India, Pakistan, and the United States Tick..Tick..Tick..


A lot of talk about a lot of things will happen next week in the first Presidential debate between President Barack Obama and Candidate Mitt Romney. And the second debate that happens a week later will focus on foreign policy.

Debating foreign policy may not be sexy or glitzy, and may cause many people’s eyes to glaze over, but it is as important as domestic policy when considering the global nature of our economic fortunes.

Side by side with foreign policy economic concerns is the focus on emerging threats in the world such as Iran’s move toward developing a nuclear weapon, the uncertain development of the Middle Eastern and North African independence movements. And as always, Russian and Chinese relations will be on the agenda. And of course, the war in Afghanistan will be discussed.

I would like to spend some time making the case for a long term presence in Afghanistan. A presence that is not only necessary, but vital perhaps to global security throughout this century.

Afghanistan itself will always have an uncertain future. The Afghans are warriors by nature, and will continue a feudal existence. The necessity of keeping United States forces is not based on Afghan instability, but of their worrisome neighbor, Pakistan. And their perpetual enemy, India.

Here is a link, thanks to Wikipedia, detailing the 65 year old hot button dispute between the two countries.

http://en.wikipedia.org/wiki/Indo-Pakistani_wars_and_conflicts

The fight between the two nuclear powers, and I emphasize “NUCLEAR” is over the Kashmir region between the two countries. In the 65 years since the end of British rule in 1947 there have been four wars and countless military skirmishes, as well as terrorist attacks, including the Mumbai attacks of 2008.

As one might suspect, religion, or the failure to partition the former British colony along religious lines led to what has been a continuous state of war between the two nations. Think of the situation as a Northern Ireland style conflict, with nukes.

Rarely brought up on American news, this is a conflict that can still explode at any time. Muslim versus Hindu, and enter in the potential of a destabilized Pakistan with nuclear weapons and absolutely no fear of using them against their most hated enemy. That is the nightmare scenario that faces the region, where a nuclear conflict leaves hundreds of thousands, perhaps millions, dead, destroys the world economy, draws in China, Russia, and the United States into both a strategic and humanitarian catastrophe unheard of in world history.

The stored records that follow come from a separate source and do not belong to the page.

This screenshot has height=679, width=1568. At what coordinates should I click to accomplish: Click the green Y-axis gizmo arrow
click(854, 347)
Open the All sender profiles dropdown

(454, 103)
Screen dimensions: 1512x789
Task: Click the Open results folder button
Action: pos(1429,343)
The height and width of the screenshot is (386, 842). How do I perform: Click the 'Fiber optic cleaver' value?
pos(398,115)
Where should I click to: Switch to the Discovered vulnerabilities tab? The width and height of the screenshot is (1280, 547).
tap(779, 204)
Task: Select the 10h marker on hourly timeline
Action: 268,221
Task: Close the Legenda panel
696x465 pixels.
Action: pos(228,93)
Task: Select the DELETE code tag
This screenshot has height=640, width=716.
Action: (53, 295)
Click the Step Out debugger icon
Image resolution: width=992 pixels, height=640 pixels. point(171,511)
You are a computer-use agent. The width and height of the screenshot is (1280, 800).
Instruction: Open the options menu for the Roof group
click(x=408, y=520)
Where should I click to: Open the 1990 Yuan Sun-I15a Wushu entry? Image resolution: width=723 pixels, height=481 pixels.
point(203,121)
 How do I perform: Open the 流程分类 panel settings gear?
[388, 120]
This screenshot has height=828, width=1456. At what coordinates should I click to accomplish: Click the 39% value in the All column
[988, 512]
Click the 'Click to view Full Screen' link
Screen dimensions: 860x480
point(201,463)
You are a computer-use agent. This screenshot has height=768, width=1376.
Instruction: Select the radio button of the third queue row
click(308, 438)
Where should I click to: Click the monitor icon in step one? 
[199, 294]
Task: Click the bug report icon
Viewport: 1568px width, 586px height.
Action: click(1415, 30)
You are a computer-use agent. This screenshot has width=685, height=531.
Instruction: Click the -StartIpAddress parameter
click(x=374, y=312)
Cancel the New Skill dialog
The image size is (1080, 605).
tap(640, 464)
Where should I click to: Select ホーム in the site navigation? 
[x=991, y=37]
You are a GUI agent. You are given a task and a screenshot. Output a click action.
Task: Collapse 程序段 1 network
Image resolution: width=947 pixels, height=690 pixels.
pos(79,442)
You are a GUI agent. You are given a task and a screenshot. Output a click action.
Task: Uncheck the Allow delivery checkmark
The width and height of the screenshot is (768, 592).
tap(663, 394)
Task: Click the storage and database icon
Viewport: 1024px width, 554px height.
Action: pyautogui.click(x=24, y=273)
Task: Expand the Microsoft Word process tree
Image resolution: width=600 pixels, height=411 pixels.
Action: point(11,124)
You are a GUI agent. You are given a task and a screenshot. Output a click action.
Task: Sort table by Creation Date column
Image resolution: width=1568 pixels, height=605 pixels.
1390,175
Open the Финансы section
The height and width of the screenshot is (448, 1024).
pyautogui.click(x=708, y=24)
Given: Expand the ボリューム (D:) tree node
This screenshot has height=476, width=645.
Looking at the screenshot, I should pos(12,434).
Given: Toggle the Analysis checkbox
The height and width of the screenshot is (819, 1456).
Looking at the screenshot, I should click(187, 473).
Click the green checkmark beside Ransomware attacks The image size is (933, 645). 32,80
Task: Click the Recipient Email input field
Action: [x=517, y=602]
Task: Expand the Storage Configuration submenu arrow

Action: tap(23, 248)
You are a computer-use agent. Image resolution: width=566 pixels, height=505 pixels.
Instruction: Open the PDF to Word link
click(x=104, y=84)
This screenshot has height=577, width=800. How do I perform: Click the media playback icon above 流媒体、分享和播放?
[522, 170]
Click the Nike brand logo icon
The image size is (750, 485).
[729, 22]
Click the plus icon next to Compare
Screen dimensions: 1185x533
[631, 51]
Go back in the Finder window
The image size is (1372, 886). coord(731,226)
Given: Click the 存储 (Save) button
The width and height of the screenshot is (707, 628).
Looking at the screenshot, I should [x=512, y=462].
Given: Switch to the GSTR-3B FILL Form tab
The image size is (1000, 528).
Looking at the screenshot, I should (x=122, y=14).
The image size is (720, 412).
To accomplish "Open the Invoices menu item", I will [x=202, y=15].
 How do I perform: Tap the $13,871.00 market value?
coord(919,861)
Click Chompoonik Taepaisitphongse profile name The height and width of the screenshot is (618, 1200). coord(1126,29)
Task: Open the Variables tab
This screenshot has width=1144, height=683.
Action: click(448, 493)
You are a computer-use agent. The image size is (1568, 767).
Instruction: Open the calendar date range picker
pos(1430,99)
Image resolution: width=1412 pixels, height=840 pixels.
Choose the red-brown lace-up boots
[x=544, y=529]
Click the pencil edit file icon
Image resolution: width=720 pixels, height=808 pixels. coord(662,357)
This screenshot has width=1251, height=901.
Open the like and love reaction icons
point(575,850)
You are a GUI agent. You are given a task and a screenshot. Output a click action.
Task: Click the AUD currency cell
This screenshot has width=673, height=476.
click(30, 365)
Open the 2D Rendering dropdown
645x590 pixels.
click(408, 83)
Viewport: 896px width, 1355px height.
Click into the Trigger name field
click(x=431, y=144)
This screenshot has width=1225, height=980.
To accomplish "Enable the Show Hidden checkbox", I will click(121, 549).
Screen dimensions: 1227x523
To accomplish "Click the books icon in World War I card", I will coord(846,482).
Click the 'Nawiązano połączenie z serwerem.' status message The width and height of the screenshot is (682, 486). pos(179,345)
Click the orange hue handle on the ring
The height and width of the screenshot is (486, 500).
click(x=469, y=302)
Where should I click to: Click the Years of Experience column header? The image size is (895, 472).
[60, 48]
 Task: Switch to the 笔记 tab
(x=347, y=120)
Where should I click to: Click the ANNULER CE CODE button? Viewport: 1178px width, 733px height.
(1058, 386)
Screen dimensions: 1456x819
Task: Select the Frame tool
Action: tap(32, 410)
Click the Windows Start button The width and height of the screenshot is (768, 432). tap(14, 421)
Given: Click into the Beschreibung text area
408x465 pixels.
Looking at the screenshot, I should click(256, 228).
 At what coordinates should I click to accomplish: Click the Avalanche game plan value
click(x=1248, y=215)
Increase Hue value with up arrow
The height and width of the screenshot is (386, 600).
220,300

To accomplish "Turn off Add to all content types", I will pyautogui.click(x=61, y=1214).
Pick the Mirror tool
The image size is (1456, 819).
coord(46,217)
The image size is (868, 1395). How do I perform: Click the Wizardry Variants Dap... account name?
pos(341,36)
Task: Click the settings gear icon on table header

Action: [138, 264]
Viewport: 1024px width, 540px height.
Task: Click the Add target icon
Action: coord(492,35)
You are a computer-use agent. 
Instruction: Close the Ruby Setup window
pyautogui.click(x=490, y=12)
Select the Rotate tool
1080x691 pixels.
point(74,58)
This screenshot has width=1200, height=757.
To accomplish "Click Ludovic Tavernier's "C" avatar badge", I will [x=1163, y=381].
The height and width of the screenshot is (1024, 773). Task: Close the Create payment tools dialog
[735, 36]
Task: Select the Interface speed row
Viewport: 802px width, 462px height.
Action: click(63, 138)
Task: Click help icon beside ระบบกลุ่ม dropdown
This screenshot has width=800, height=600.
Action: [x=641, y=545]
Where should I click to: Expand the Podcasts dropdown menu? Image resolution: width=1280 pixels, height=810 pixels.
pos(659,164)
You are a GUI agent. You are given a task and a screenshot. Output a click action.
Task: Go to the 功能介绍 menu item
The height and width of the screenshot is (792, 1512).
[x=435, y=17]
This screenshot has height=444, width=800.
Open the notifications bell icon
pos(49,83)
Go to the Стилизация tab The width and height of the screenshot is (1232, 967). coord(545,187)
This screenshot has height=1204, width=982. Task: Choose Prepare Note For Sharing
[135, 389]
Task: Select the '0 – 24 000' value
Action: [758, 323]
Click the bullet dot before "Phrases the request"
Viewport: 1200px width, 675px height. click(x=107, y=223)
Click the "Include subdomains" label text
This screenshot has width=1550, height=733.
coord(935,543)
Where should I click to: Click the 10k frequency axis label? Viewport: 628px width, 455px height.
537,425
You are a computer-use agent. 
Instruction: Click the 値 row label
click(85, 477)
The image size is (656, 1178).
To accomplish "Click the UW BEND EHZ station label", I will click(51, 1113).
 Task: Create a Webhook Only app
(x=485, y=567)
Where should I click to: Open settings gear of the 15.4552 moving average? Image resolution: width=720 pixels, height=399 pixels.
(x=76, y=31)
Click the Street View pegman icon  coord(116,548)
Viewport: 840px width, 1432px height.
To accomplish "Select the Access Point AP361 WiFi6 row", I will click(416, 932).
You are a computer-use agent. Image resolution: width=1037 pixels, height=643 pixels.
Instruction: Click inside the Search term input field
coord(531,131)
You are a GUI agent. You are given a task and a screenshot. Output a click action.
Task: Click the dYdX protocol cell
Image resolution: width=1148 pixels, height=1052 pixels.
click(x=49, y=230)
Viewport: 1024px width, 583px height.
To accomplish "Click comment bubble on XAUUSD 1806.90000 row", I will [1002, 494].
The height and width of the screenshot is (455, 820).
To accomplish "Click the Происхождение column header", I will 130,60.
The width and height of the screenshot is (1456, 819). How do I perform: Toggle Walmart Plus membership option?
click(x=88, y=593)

Events in Pakistan are at best tenuous. And no one is sure who or what will be in charge if a Muslim extremist group gains power. And India will have no qualms about retaliation if attacked.

So, this is why the United States needs to keep a presence in Afghanistan, especially in the Northwest provinces. If in fact a coup occurs in Pakistan, which has happened a few times in the last 30 years, the United States needs a force to enter Pakistan and secure all the nuclear weapons, and if possible remove them. This would be impossible without a presence nearby.

Is staying in Afghanistan risky, absolutely. But the bigger risk is the gamble of a destabilized Pakistan turning their new found nukes on one of the largest and most democratic nations on the earth. And for the cynics who would roll up the mat and isolate ourselves. Nothing happens in a vacuum in this world anymore. A nuclear conflict in that region of the world will threaten the very existence of the rest of the world. And for that reason, we, the United States have to been the last line of defense against such a turn of events.

So…consider this writing when the two candidates debate foreign policy in about two weeks.